What are some of the best practices to keep in mind while learning to code? - pskittle


======
ak39
I don't know if this list is useful for "learning to code", but I have been at
this for the past 20 years and I'm still learning to code!

These are my own silent confessions. YMMV.

1\. Condition yourself to be sharply aware and mindful whenever you're
"copying and pasting". It's a big code smell. Stop, think and ask if you can
refactor sensibly into reusable functions, views, models etc.

2\. Be ruthless with naming conventions. If a table, function, API name
doesn't sound like what it is supposed to be doing or used for, change it
before it's too late. You'll be very sorry if you let this type of
procrastination pass as it will confuse you later or worse may have cascading
effect on poor naming conventions because one object was named incorrectly at
the start.

3\. If you find your own code difficult to enhance and modify the next time
you visit it, spend the time immediately to refactor. Next time it's easier to
continue. Avoiding this will result in two things:

3.1 You'll subconsciously develop a strong aversion to visiting the piece of
code again (often resulting in all sorts of compensating hacks.
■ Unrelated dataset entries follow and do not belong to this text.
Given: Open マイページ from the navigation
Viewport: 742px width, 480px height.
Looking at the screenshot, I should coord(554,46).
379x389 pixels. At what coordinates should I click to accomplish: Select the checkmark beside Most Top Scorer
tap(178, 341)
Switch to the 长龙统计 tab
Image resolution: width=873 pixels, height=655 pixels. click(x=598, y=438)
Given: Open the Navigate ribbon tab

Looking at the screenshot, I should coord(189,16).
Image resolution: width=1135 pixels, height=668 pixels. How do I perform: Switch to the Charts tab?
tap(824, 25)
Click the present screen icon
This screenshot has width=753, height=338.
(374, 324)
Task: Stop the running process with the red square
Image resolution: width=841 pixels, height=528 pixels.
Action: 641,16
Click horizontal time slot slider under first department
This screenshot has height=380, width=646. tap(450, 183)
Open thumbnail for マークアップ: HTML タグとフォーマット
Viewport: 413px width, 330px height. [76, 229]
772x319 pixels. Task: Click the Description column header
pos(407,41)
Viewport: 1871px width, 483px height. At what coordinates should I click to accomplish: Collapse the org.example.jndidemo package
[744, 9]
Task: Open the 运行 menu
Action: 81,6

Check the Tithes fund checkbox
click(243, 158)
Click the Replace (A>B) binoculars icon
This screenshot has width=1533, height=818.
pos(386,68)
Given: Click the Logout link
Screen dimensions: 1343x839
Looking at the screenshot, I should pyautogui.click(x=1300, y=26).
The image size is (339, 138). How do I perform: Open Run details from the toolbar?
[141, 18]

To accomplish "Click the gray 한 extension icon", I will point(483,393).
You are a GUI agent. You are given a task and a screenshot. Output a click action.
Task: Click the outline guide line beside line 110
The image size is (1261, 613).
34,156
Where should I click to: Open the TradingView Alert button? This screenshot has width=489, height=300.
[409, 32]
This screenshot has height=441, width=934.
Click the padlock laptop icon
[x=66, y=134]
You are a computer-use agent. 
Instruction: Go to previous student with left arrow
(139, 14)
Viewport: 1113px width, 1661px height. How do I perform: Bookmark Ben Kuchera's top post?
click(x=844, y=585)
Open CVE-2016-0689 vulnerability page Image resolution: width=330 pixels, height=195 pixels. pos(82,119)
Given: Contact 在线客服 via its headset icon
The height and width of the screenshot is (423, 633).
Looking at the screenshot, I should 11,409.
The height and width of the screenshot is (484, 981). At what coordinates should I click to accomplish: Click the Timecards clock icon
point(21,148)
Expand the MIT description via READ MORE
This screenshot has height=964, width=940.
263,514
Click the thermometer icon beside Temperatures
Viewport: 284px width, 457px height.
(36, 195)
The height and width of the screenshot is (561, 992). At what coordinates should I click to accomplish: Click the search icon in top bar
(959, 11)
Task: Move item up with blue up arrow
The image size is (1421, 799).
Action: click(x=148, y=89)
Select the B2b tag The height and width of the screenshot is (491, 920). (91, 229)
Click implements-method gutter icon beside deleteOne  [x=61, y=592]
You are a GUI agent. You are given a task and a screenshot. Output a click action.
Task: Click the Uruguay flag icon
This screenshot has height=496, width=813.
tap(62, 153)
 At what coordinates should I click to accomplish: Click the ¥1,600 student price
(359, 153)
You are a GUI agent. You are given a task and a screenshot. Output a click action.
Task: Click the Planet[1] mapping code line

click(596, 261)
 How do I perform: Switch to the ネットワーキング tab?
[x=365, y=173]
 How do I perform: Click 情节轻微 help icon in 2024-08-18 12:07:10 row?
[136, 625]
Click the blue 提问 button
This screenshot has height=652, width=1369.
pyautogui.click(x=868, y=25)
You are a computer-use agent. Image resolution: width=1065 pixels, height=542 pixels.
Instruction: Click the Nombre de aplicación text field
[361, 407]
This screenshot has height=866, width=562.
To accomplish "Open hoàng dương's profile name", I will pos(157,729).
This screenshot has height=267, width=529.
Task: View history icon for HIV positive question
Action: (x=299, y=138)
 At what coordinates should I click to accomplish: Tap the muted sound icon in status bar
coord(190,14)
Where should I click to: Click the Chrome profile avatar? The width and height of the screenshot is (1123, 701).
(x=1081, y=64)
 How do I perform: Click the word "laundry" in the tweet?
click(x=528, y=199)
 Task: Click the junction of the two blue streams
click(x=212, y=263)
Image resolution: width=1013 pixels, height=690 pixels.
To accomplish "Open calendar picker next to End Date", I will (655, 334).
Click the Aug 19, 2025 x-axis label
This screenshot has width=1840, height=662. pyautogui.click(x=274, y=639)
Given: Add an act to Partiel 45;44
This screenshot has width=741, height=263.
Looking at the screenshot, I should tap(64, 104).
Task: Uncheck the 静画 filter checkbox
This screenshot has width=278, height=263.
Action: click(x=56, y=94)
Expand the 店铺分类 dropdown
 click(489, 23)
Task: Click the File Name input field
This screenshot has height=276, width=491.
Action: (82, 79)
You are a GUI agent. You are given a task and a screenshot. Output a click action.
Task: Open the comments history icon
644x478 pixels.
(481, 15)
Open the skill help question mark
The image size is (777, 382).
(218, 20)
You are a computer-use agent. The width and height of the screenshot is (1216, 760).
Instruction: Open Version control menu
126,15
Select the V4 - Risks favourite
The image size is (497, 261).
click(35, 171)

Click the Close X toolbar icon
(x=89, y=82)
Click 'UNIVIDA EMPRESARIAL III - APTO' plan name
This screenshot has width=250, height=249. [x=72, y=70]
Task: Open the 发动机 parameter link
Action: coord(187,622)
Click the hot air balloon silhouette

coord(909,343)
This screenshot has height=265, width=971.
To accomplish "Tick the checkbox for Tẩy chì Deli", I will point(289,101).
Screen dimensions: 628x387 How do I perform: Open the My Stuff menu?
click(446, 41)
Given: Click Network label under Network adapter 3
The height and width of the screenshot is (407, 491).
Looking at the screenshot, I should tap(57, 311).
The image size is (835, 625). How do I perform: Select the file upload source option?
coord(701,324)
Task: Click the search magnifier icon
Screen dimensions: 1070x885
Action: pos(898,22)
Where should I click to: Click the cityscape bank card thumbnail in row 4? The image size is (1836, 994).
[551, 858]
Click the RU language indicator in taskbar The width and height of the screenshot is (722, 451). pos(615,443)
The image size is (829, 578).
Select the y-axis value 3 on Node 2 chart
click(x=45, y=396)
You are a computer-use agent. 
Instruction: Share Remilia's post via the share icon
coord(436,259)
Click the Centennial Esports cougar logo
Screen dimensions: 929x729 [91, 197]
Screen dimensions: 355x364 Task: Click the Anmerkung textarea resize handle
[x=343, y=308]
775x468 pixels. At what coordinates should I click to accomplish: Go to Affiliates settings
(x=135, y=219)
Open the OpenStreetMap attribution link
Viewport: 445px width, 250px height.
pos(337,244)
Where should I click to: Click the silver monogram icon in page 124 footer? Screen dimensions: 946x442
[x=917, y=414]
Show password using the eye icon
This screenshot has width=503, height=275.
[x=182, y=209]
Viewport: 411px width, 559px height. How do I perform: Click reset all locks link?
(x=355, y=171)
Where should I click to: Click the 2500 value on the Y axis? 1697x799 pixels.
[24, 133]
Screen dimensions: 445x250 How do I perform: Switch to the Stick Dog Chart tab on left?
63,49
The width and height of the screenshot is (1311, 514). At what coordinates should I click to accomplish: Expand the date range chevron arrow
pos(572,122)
Unhealthy holy
cows can emerge.)

3.2 You'll doom your successor for sure.

4\. Don't write programs with no runtime configuration capabilities.

5\. Don't write programs with more than 2 runtime configuration options. If
your program needs more than 2, ship - then add as enhancement.

6\. Condition yourself to always think of loading resources as late as
possible and release as early as possible. Make this an OCD type of habit. It
pays off.

7\. Finally, don't be intimidated by the experts in the field. Don't ever
strive to be better than or compare yourself competitively with anyone else.
The experience is for yourself. Your programs are your own works, and your
curiosity, creativity and insight should drive your passion to improve daily.

(The last point applies to bodybuilding to, I suppose.)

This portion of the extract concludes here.